Task description: Records follow. Copy every line with "computer".
═══
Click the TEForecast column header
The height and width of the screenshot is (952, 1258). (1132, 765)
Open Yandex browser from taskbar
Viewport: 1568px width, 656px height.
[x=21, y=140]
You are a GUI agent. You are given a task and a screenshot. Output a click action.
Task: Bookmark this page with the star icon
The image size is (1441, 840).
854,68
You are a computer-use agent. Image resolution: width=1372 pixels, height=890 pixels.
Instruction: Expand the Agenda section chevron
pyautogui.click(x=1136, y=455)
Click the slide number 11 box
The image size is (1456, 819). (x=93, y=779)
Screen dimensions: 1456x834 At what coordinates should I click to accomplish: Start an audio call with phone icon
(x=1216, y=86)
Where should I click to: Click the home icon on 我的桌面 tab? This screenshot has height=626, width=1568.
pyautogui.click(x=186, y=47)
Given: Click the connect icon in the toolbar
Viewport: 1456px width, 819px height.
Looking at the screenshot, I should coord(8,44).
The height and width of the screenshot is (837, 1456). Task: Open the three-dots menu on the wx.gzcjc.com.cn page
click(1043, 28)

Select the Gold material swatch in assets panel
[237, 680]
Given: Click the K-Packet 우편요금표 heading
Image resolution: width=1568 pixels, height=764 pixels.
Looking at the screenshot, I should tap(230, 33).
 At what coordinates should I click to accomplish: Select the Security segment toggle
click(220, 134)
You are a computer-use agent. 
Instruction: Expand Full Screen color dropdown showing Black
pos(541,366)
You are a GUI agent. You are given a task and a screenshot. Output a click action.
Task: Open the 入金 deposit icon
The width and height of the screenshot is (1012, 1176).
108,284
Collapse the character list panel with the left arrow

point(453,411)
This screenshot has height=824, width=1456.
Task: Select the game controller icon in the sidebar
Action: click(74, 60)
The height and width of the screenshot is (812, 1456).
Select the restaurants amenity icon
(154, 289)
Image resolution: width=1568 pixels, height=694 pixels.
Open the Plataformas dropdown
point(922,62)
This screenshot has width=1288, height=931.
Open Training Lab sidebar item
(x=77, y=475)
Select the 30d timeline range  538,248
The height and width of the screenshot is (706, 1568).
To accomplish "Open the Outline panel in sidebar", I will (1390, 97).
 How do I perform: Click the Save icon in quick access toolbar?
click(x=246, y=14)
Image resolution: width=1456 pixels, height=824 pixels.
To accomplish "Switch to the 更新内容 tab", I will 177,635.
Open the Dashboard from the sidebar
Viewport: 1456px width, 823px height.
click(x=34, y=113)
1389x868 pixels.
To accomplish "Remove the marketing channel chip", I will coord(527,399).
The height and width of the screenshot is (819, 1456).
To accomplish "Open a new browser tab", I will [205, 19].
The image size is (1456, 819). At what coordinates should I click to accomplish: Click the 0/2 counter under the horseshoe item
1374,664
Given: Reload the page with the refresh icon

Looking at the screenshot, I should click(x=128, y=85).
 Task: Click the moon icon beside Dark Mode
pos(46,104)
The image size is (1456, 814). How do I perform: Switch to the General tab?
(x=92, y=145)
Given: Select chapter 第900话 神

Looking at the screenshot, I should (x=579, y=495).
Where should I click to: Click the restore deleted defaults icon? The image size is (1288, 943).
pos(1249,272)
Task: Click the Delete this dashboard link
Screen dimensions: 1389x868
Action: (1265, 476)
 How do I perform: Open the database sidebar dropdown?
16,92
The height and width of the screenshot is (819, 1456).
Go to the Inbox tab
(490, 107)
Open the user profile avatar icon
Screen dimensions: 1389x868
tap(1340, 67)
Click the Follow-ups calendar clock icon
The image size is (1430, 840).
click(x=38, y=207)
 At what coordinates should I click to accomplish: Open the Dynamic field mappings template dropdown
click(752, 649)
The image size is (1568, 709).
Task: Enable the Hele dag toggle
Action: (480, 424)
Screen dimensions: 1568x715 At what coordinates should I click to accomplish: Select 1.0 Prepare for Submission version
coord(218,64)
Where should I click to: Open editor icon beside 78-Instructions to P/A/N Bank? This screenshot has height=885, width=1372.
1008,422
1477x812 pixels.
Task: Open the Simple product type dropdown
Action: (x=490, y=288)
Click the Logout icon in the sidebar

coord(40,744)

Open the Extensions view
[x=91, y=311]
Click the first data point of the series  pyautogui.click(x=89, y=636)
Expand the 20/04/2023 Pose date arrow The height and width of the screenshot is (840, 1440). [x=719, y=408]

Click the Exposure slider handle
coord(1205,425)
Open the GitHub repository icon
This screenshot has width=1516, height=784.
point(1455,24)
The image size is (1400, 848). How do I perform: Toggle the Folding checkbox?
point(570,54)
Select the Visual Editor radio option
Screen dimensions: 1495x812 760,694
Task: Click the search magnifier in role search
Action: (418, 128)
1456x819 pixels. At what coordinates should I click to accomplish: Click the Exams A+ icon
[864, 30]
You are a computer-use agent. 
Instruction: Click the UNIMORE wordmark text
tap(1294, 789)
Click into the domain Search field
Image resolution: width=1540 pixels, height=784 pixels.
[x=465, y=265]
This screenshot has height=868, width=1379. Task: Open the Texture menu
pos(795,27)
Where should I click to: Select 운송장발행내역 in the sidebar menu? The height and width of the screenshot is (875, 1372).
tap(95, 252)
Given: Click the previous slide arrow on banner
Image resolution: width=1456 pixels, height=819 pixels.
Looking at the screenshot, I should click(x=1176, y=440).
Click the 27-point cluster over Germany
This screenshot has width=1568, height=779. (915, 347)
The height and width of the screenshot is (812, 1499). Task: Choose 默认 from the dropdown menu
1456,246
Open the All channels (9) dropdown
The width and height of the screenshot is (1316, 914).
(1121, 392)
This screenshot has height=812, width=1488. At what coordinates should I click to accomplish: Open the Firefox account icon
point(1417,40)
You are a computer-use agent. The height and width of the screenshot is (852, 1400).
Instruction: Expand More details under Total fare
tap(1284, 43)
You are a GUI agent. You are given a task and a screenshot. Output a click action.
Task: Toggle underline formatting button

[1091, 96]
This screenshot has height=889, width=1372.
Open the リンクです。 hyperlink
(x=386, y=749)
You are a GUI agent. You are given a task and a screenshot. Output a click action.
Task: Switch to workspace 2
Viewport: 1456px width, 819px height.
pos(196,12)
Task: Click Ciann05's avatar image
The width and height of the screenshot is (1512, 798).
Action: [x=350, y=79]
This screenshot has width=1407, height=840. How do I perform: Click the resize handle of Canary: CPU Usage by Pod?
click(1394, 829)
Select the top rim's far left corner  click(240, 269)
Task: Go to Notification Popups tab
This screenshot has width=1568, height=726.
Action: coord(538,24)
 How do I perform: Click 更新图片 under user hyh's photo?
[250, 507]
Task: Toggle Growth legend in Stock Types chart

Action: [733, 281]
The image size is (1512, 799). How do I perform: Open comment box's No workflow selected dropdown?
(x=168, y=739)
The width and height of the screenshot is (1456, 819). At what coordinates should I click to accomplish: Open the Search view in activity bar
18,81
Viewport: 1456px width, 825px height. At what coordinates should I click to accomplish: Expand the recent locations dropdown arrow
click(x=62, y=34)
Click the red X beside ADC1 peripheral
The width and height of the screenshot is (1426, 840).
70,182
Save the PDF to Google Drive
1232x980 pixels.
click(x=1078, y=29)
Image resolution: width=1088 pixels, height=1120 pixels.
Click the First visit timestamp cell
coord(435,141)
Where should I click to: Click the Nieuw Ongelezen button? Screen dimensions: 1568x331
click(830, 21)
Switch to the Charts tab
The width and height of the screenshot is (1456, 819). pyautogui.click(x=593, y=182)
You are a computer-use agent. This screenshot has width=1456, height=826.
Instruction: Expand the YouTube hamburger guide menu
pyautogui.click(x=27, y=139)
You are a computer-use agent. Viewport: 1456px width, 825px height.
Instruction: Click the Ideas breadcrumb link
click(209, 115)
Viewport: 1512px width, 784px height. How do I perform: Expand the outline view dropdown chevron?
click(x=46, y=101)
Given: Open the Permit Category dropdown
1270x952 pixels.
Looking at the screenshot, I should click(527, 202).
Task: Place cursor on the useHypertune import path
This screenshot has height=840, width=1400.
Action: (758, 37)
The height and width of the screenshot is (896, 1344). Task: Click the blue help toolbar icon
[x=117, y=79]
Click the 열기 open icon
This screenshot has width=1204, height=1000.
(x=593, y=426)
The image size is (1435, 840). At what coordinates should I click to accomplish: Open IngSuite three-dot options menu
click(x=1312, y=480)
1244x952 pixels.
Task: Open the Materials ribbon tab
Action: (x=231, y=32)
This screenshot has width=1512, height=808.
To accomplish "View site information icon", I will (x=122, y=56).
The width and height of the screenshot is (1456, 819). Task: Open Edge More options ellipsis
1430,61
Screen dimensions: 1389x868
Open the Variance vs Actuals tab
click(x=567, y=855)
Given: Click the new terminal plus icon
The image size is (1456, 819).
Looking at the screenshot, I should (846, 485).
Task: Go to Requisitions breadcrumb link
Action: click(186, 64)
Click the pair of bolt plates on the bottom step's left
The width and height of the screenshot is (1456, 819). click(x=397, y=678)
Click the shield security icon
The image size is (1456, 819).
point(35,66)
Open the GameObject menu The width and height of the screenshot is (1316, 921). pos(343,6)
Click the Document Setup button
═══
Task solution:
You are a computer-use agent. Image resolution: width=1372 pixels, height=890 pixels.
You are a computer-use agent. 
You are a computer-use agent. 
You are a computer-use agent. The height and width of the screenshot is (852, 1400).
You are a computer-use agent. This screenshot has width=1456, height=826.
You are a computer-use agent. Viewport: 1456px width, 825px height.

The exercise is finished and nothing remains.